The Alberta Securities Commission (ASC) has temporarily upheld a shareholder rights plan implemented by Canadian Oil Sands Limited (COSL) for an additional 30 days in response to an unsolicited takeover bid made by Suncor Energy Inc. ("Suncor"). COSL had defended its rights plan on the basis that the 120-day tender period it required for hostile bids:

  • was necessary for shareholders to evaluate recent developments related to COSL's business and thus the value of Suncor's offer; and
  • was consistent with proposed amendments to the Canadian takeover bid regime (the "Proposed Amendments").

The ASC did not apply the principles of the Proposed Amendments in allowing the rights plan to endure for a total of 90 days. However, a 90-day period appears to be a compromise between the requirements of the Proposed Amendments and the 60 days Canadian securities regulators have generally considered a reasonable period for a rights plan to endure, depending on the factual circumstances.
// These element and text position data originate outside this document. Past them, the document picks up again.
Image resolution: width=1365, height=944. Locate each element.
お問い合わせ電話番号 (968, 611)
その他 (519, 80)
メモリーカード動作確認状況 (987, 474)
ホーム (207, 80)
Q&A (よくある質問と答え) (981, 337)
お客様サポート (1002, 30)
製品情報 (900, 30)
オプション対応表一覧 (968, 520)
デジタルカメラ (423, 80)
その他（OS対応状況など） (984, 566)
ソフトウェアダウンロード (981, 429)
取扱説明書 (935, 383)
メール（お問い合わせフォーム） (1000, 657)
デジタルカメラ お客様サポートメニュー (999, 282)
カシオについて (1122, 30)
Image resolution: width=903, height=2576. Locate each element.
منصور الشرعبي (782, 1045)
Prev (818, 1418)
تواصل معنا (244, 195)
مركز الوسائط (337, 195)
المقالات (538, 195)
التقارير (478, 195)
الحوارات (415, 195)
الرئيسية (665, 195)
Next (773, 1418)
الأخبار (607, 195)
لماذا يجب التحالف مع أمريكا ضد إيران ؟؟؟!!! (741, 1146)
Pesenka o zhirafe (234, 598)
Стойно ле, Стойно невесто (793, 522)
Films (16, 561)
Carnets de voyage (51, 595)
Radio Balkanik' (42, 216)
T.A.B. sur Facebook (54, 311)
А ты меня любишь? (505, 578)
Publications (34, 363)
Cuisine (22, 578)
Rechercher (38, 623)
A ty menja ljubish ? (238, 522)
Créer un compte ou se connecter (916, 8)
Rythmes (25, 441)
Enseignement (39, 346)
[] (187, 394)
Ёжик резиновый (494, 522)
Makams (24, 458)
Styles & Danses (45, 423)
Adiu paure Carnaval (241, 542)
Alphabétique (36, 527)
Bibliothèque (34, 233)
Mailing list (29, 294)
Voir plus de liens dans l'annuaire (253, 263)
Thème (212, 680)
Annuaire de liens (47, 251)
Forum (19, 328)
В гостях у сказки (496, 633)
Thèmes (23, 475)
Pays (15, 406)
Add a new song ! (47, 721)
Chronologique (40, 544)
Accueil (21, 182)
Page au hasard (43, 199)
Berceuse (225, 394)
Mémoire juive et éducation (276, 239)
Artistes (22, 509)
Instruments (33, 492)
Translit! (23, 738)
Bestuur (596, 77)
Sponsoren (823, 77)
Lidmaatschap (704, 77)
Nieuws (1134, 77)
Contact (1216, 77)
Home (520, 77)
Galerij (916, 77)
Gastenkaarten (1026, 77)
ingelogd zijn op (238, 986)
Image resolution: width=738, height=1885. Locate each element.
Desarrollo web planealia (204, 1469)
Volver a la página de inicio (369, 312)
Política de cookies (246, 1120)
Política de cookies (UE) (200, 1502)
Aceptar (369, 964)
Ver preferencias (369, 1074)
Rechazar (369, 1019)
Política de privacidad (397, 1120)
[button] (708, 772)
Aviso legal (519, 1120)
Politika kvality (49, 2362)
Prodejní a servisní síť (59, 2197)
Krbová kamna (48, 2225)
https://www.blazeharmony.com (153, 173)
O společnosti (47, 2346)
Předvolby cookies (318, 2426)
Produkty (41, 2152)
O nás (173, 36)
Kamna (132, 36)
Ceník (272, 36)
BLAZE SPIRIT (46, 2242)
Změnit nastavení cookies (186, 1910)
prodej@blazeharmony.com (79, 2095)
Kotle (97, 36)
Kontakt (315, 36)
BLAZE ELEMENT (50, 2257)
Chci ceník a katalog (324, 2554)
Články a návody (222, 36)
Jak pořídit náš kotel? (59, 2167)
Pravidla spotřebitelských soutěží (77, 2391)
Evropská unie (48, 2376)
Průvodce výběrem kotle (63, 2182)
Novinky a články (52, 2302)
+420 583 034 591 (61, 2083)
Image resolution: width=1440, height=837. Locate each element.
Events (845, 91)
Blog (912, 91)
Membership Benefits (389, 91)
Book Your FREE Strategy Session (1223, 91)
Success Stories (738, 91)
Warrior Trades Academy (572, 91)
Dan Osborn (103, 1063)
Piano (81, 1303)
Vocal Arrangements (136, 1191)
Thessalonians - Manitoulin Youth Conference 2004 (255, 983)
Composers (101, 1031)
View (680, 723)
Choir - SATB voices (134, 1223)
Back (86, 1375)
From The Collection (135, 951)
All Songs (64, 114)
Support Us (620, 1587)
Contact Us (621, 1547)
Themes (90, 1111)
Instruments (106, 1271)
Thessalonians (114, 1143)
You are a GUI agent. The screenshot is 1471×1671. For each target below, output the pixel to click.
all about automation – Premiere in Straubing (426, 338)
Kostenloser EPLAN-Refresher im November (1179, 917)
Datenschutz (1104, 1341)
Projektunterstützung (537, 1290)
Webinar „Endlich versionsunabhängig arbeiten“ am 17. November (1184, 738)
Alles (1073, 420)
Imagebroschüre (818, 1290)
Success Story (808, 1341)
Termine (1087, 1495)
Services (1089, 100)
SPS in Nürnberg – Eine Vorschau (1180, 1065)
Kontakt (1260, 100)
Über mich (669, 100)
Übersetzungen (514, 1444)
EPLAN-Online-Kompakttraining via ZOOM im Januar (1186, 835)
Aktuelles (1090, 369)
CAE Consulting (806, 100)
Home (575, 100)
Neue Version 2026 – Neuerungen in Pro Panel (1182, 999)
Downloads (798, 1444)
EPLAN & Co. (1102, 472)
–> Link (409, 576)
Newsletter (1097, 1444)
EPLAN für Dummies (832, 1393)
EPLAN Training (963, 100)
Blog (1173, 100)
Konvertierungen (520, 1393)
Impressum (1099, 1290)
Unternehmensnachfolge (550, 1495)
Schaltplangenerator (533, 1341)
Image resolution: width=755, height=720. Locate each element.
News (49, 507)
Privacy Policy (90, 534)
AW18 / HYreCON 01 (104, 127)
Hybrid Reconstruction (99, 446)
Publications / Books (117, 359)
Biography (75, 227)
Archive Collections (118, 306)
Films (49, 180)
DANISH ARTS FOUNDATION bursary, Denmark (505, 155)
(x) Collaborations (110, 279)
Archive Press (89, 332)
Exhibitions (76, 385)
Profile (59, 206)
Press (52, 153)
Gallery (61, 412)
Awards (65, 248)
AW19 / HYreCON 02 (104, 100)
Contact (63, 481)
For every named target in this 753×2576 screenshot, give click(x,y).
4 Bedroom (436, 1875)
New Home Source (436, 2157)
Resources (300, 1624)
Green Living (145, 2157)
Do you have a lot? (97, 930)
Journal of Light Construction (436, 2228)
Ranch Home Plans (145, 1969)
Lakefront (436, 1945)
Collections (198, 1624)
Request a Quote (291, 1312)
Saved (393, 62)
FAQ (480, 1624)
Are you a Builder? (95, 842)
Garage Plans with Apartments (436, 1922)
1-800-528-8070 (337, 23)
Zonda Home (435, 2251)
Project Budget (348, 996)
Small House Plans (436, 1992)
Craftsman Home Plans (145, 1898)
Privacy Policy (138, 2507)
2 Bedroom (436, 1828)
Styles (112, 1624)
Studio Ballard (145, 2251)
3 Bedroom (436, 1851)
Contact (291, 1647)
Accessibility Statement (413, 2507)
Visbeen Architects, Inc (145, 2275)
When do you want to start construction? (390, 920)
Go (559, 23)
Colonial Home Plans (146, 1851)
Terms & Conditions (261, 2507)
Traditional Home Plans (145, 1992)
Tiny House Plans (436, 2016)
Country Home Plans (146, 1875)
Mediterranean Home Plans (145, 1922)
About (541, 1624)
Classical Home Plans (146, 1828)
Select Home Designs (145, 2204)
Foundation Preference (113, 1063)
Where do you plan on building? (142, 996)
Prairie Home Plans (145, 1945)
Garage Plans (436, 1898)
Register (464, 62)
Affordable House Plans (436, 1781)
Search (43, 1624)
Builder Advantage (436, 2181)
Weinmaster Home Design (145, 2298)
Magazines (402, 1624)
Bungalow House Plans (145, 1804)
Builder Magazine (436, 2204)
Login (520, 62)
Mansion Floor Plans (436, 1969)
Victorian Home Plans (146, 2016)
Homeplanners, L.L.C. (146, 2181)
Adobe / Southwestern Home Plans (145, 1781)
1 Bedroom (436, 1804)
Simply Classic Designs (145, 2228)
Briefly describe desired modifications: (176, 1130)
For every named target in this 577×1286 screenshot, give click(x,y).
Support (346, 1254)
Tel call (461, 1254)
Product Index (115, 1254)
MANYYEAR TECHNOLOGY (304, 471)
While the ASC's reasons have not yet been published, based on the evidence provided by COSL that it was in discussions with four credible buyers, the ASC concluded that allowing the COSL board an additional month to seek a better offer than the Suncor bid was in the best interests of COSL's shareholders.

Background

The background to Suncor's bid is described in our October 27, 2015 Update, Hostile Bid for Canadian Oil Sands Foreshadows Tactics Under Proposed Takeover Bid Regime. The rights plan in question was implemented in response to Suncor's unsolicited offer, which was structured as a "permitted bid" under COSL's pre-existing rights plan. COSL's second rights plan enhanced the "permitted bid" requirements in the pre-existing rights plan such that Suncor's offer would trigger substantial dilution unless it were to remain open for 120 days. In substance, COSL was challenging Suncor to revise its bid to comply with the Proposed Amendments or apply to the ASC for a cease trade order.

Implications of the Ruling

It is not clear whether Suncor will revise its bid to remain open until January 4, 2016, the date the rights plan will be cease traded. If Suncor extends its bid, COSL will likely continue seeking a more favourable offer from other bidders; if Suncor does not extend its bid, the auction for COSL will likely cease.

Reporting issuers should be aware that until the Proposed Amendments come into force, the regulators appear to be generally acting in accordance with current rules and principles (see also our December 1, 2015 Update, BCSC Permits Private Placement in Face of a Hostile Bid). All decisions regarding rights plans, however, are highly contextual, and the regulators will tailor remedies to their view of the facts and the shareholders' best interests.

The content of this article does not constitute legal advice and should not be relied on in that way. Specific advice should be sought about your specific circumstances.